Но здесь были, еще и живые – под бруствером орудия копошились двое.
Медленно поднималось от земли окровавленное широкоскулое лицо наводчика Касымова с почти белыми незрячими глазами, одна рука в судороге цеплялась черными ногтями за колесо. По-видимому, Касымов пытался встать, подтянуть к орудию свое тело и не мог. Но, выгибая грудь, он вновь хватался за колесо, приподымаясь, бессвязно выкрикивал:
– Уйди, сестра, уйди! Стрелять надо… Зачем меня хоронишь? Молодой я! Уйди… Живой я ещё… Жить буду! Уйди, мне стрелять надо!
Рядом с Касымовым лежала под бруствером Зоя и, удерживая его плечом, накладывала чистый бинт прямо на гимнастерку, промокшую на животе красными пятнами.
– Зоя! – крикнул Кузнецов батарейной медсестре, – где Чубариков? Давлатян?
Услышав крик Кузнецова, она быстро вскинула глаза, полные зова о помощи, зашевелила потерявшими жизнь губами, но Кузнецов не расслышал ни звука.

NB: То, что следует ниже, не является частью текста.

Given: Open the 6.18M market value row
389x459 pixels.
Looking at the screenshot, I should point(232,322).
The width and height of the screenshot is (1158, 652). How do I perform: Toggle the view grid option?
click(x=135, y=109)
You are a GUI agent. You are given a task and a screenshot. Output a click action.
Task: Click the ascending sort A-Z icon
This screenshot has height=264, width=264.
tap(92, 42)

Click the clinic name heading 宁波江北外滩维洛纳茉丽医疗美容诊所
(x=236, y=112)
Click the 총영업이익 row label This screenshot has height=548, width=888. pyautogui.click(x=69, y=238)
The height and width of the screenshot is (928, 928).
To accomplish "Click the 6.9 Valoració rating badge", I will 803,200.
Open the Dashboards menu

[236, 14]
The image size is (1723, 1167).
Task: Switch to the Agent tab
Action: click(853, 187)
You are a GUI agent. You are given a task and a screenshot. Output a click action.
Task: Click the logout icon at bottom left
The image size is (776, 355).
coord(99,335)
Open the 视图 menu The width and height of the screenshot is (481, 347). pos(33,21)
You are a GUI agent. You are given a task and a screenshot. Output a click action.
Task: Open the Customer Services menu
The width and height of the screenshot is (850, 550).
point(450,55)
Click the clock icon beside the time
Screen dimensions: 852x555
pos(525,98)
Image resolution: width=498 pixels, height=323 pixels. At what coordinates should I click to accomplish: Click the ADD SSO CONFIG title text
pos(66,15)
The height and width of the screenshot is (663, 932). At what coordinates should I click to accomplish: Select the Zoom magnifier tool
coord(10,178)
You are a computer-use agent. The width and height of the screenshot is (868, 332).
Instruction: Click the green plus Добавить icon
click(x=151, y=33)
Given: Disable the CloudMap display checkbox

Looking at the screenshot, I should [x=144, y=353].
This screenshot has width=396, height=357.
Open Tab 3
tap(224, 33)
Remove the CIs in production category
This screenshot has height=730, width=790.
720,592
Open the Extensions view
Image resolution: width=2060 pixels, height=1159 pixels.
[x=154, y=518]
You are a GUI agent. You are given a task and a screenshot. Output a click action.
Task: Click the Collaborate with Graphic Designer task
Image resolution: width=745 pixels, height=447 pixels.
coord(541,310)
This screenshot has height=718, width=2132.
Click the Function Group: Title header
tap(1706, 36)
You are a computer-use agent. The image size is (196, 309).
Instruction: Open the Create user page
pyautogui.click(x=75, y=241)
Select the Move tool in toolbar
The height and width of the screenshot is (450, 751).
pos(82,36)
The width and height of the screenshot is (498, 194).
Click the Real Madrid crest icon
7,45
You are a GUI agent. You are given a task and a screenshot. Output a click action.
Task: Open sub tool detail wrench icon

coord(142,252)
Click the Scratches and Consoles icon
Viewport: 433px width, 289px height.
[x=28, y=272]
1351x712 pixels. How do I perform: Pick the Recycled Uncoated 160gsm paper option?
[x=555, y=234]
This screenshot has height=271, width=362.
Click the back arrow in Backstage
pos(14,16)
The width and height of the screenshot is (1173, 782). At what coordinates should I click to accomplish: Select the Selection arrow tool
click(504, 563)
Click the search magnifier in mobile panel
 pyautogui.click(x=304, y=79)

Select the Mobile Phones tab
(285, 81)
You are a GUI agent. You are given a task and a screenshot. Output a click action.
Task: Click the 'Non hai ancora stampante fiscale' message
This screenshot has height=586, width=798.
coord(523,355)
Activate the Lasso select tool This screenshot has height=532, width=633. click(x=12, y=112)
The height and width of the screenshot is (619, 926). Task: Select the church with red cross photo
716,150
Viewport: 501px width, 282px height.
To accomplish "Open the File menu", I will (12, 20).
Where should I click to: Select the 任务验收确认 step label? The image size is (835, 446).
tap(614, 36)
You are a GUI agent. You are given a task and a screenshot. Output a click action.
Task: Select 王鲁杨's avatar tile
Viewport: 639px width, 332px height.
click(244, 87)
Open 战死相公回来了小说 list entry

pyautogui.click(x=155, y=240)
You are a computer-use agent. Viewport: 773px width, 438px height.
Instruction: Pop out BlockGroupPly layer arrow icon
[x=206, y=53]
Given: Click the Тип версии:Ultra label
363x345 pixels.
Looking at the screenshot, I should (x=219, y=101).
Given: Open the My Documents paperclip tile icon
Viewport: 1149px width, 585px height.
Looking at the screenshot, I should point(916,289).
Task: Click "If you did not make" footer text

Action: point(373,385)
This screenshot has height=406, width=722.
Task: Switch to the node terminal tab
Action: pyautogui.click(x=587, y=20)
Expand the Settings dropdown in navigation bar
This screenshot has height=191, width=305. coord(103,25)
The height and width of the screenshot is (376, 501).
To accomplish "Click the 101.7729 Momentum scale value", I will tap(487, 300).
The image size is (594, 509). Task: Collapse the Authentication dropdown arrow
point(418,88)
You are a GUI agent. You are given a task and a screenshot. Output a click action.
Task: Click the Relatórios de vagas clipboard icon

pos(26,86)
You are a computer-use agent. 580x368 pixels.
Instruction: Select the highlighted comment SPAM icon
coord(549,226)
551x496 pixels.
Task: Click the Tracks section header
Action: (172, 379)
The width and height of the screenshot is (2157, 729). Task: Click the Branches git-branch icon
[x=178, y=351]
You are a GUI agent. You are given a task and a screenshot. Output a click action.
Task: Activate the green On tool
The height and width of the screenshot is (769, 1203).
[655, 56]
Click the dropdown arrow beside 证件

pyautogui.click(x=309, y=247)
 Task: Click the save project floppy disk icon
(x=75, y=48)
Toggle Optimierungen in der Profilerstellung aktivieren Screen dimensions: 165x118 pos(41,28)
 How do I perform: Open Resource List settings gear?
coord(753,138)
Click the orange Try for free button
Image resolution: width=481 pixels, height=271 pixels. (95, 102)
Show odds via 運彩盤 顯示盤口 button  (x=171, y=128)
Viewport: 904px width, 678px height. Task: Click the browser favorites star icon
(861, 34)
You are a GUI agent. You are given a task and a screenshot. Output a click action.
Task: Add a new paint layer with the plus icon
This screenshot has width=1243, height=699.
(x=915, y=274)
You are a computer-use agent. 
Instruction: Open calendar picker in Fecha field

Он слышал над головой оглушающе-близкие выхлопы танковых моторов и, там, впереди, перед орудием, распарывал воздух такой пронзительный треск пулеметных очередей, будто стреляли с расстояния пяти шагов из-за бруствера. И только он один осознавал, что эти звуки были звуками приближающейся ужасной гибели.
– Зоя, Зоя! Сюда, сюда! Заряжай! Я – к панораме, ты – заряжай! Прошу тебя! Зоя…
Он осмотрел, поспешно ощупал панораму, заранее боясь найти на ней следы повреждения и, то – что она была цела, нигде не задета осколками, заставило его бешено заторопиться. Его руки задрожали от нетерпения, кружилось в его голове, когда он, как пьяный, встал и шагнул к орудию:
«Стрелять, стрелять! Я могу стрелять! В эту степь, в этот дым, по этим танкам…».
Он так вожделенно, так жадно припал к прицелу и так впился пальцами в маховики поворотного и подъемного механизма, что слился с поползшим в хаос дыма стволом орудия, которое по-живому послушно было ему и по-живому послушно и родственно понимало его.
Валики прицела были жирно-скользкими, влажно прилип к надбровью наглазник панорамы, скользили в руках маховики механизмов – на всем была разбрызгана чья-то кровь, но Кузнецов лишь мельком подумал об этом – черные ниточки перекрестия сдвинулись вверх, вниз, вбок. И, в резкой яркости прицела он поймал вращающуюся гусеницу, такую неправдоподобно огромную, с плотно прилипающим и сейчас же отлетающим чернозёмом на ребрах траков, такую отчетливо близкую, такую беспощадно-неуклонную, что, казалось, затемнив все, она наползла уже на самый прицел, задевала, корябала зрачок. Горячий пот застилал глаза – и гусеница стала дрожать в прицеле, как в тумане.